VAUGHAN, Gerald William as Trustee of the NORTH WEST DAIRIES UNIT TRUST
GLENOMERA PTY LTD as trustee of the MARLINSPIKE TRUST
v
WATSON, Bradley James as trustee of the NORTH WEST DAIRIES UNIT TRUST and as trustee of the SQUAW CHOP 3 DISCRETIONARY TRUST

FILE NO/S:  141/2011 and 174/2011
DELIVERED ON:  20 April 2011
DELIVERED AT:  Hobart
HEARING DATE:  12 April 2011
JUDGMENT OF:  Tennent J

CATCHWORDS:

Equity – Trusts and trustees – Appointment, removal and estate of trustees – Appointment of new trustees – By the court – Generally.

Trustee Act 1898 (Tas), s32.

Aust Dig Equity [1335]

REPRESENTATION:

Counsel:
           Applicant:  K J Stanton
           First Respondent:  J Tomlinson
           Second Respondent:  J Tomlinson
Solicitors:
           Applicant:  Arnold Bloch Leibler
           First Respondent:  Madgwicks
           Second Respondent:  Madgwicks

Counsel:
           First Applicant:  J Tomlinson
           Second Applicant:  J Tomlinson
           Respondent:  K J Stanton
Solicitors:
           First Applicant:  Madgwicks
           Second Applicant:  Madgwicks
           Respondent:  Arnold Bloch Leibler

Judgment Number:  [2011] TASSC 17
Number of paragraphs:       25

Serial No 17/2011
File Nos 141/2011

174/2011

IN THE MATTER OF SECTION 32 OF THE TRUSTEE ACT 1898 (Tas) AND IN THE MATTER OF THE NORTH WEST DAIRIES UNIT TRUST
BRADLEY JAMES WATSON AS TRUSTEE OF THE NORTH WEST DAIRIES UNIT TRUST AND AS TRUSTEE OF THE SQUAW CHOP 3 DISCRETIONARY TRUST v GERALD WILLIAM VAUGHAN AS TRUSTEE OF THE NORTH WEST DAIRIES UNIT TRUST and GLENOMERA PTY LTD AS TRUSTEE OF THE MARLINSPIKE TRUST

IN THE MATTER OF THE NORTH WEST DAIRIES UNIT TRUST
GERALD WILLIAM VAUGHAN AS TRUSTEE OF THE NORTH WEST DAIRIES UNIT TRUST and GLENOMERA PTY LTD AS TRUSTEE OF THE MARLINSPIKE TRUST v BRADLEY JAMES WATSON AS TRUSTEE OF THE NORTH WEST DAIRIES UNIT TRUST AND AS TRUSTEE OF THE SQUAW CHOP 3 DISCRETIONARY TRUST

REASONS FOR JUDGMENT  TENNENT J

20 April 2011

  1. The North West Dairies Unit Trust ("the Trust") was created in March 2008 by deed. The trustees of the Trust are Bradley James Watson ("Watson") and Gerald William Vaughan ("Vaughan").
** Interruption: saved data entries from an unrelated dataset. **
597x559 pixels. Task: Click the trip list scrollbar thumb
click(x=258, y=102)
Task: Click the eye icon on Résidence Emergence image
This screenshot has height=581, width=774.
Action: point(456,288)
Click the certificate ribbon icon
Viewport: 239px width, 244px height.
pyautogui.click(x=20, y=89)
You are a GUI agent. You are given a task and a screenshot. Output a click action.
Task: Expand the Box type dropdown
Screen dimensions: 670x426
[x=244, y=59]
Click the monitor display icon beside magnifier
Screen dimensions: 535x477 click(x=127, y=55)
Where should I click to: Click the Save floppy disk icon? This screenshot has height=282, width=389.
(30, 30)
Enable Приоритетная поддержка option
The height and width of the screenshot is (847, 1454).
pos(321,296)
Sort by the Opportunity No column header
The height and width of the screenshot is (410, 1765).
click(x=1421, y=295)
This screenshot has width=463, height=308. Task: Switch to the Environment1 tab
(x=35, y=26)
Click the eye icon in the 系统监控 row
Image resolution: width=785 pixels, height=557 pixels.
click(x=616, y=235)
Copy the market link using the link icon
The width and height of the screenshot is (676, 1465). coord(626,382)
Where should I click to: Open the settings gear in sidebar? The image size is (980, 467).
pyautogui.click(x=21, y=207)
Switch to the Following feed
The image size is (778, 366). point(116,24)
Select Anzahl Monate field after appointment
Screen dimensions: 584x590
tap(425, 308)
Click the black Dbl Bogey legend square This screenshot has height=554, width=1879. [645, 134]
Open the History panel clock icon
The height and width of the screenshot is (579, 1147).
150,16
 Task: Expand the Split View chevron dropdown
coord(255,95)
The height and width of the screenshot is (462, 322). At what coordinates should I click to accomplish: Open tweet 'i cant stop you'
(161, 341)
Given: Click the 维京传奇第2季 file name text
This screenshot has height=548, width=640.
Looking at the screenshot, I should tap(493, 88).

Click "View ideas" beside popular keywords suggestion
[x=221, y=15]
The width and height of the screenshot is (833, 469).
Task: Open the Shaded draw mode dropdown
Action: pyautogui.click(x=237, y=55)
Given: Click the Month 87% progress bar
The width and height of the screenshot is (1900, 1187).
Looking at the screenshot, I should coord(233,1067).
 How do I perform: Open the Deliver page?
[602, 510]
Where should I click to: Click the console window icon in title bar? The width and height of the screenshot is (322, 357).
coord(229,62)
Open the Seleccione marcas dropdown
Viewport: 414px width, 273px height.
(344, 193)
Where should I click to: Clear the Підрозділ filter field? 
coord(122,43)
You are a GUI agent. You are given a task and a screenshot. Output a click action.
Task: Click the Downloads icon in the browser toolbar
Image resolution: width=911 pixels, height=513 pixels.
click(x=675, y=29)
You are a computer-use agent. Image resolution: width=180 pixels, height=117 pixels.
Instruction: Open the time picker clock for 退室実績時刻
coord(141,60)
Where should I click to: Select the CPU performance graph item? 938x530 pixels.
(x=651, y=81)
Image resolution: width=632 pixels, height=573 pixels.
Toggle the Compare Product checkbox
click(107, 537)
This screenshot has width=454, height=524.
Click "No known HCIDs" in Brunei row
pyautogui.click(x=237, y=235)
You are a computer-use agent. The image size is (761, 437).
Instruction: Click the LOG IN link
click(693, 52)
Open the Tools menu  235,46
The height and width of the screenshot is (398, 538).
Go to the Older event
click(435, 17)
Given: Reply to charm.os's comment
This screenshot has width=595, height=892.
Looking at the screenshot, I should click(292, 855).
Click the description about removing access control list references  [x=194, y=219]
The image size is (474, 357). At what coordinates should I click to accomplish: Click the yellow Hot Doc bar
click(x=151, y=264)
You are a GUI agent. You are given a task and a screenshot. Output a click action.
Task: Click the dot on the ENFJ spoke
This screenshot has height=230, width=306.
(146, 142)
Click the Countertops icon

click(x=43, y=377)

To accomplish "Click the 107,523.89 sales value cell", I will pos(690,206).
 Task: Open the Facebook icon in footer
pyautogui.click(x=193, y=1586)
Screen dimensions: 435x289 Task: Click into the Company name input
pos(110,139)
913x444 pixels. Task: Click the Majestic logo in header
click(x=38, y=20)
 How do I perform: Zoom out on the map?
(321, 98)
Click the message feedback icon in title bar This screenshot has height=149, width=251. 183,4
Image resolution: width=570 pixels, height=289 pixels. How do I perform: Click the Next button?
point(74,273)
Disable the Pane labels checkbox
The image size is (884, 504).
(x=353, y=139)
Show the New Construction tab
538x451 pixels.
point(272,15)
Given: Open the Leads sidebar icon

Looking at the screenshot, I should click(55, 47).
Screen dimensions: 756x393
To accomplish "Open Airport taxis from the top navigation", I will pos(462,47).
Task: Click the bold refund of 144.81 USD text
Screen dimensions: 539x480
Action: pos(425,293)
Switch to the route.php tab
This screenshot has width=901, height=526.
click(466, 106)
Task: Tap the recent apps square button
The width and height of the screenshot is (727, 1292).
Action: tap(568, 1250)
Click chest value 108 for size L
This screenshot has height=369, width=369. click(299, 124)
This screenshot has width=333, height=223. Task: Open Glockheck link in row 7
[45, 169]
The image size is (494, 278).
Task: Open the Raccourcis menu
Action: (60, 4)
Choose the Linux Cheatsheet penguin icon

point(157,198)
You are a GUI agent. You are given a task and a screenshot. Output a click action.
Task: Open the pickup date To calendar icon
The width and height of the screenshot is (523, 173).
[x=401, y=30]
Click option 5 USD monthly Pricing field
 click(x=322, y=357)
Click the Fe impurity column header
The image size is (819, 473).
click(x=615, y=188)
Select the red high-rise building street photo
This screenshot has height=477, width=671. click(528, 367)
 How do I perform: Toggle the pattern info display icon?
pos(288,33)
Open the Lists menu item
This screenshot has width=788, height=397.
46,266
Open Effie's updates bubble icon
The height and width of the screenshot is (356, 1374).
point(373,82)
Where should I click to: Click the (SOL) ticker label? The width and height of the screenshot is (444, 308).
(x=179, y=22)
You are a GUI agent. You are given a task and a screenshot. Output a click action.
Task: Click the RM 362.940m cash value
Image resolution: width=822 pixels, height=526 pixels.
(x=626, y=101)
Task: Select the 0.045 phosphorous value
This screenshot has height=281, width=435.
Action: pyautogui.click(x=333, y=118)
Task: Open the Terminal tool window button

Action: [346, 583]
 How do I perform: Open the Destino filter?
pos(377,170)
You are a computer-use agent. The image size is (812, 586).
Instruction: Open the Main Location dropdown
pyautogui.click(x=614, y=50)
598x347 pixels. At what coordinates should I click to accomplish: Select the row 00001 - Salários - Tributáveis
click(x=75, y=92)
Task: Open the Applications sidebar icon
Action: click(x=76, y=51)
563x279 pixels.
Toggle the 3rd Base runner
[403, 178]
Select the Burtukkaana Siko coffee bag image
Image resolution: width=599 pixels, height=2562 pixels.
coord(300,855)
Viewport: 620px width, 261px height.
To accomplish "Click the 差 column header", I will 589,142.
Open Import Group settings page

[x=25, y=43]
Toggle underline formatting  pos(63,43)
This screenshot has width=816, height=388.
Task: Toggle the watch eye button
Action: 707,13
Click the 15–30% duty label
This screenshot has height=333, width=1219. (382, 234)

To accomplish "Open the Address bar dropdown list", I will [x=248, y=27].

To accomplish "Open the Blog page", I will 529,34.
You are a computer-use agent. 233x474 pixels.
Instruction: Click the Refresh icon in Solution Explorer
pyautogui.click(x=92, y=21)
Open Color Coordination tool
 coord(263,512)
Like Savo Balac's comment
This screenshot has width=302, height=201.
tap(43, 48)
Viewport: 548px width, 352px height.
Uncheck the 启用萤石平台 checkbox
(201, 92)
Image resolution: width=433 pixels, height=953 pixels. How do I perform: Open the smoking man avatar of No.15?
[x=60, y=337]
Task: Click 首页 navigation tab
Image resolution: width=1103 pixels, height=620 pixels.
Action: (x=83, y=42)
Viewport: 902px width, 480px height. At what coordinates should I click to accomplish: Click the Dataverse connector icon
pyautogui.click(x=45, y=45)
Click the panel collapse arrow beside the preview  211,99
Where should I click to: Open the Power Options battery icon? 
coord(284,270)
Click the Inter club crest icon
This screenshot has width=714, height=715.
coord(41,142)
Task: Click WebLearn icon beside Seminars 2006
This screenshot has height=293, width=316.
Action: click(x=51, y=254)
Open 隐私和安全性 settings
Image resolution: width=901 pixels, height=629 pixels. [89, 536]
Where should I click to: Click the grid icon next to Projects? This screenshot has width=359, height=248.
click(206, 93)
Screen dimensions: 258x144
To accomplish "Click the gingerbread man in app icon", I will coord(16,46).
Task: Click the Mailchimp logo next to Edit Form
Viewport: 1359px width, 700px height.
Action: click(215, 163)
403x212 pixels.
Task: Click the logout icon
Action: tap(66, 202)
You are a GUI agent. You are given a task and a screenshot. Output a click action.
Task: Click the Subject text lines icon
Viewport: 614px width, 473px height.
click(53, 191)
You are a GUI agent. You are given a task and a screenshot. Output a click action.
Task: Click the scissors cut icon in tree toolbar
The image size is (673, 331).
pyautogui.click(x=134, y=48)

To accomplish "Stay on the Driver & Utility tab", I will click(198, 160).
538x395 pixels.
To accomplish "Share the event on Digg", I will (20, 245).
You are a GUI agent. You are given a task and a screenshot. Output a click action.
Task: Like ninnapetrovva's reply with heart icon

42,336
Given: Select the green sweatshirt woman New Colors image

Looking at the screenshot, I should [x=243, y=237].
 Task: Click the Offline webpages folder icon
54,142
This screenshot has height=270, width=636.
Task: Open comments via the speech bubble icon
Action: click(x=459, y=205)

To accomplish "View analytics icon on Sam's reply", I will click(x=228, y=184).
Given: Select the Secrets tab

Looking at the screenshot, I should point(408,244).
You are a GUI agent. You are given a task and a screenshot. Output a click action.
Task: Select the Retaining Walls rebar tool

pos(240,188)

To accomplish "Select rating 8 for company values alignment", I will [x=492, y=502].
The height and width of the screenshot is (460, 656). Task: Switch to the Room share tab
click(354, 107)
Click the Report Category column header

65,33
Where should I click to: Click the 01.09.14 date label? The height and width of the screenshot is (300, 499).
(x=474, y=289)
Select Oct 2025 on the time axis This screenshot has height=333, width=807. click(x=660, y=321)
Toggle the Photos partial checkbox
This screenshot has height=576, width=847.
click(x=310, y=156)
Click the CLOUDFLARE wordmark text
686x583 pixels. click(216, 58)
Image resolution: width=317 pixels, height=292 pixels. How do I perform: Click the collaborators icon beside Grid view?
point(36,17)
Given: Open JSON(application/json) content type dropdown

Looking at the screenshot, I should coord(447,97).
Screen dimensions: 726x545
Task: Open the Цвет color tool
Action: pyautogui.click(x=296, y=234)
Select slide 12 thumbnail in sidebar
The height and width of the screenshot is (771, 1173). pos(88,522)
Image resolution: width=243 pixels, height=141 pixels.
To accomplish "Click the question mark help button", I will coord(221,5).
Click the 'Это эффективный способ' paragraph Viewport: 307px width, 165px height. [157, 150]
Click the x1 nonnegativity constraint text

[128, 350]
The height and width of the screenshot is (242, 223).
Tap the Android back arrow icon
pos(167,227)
The unit holders in the Trust are Watson as trustee of the Squaw Chop 3 Discretionary Trust and Glenomera Pty Ltd as trustee of the Marlinspike Trust. Vaughan is the sole director of Glenomera Pty Ltd.

  1. The Trust was created as an entity through which Watson and Vaughan could conduct a business running dairy farms. The Trust, primarily with bank funding, purchased farms. It then largely leased cows (some were owned by sharefarmers) and entered into share farming arrangements pursuant to which farmers maintained the day to day operation of the farms and milked the cows. The milk was then split between the share farmers and the Trust. Watson has for practical purposes been handling the business affairs of the Trust in the form of the overall management of the farming enterprises.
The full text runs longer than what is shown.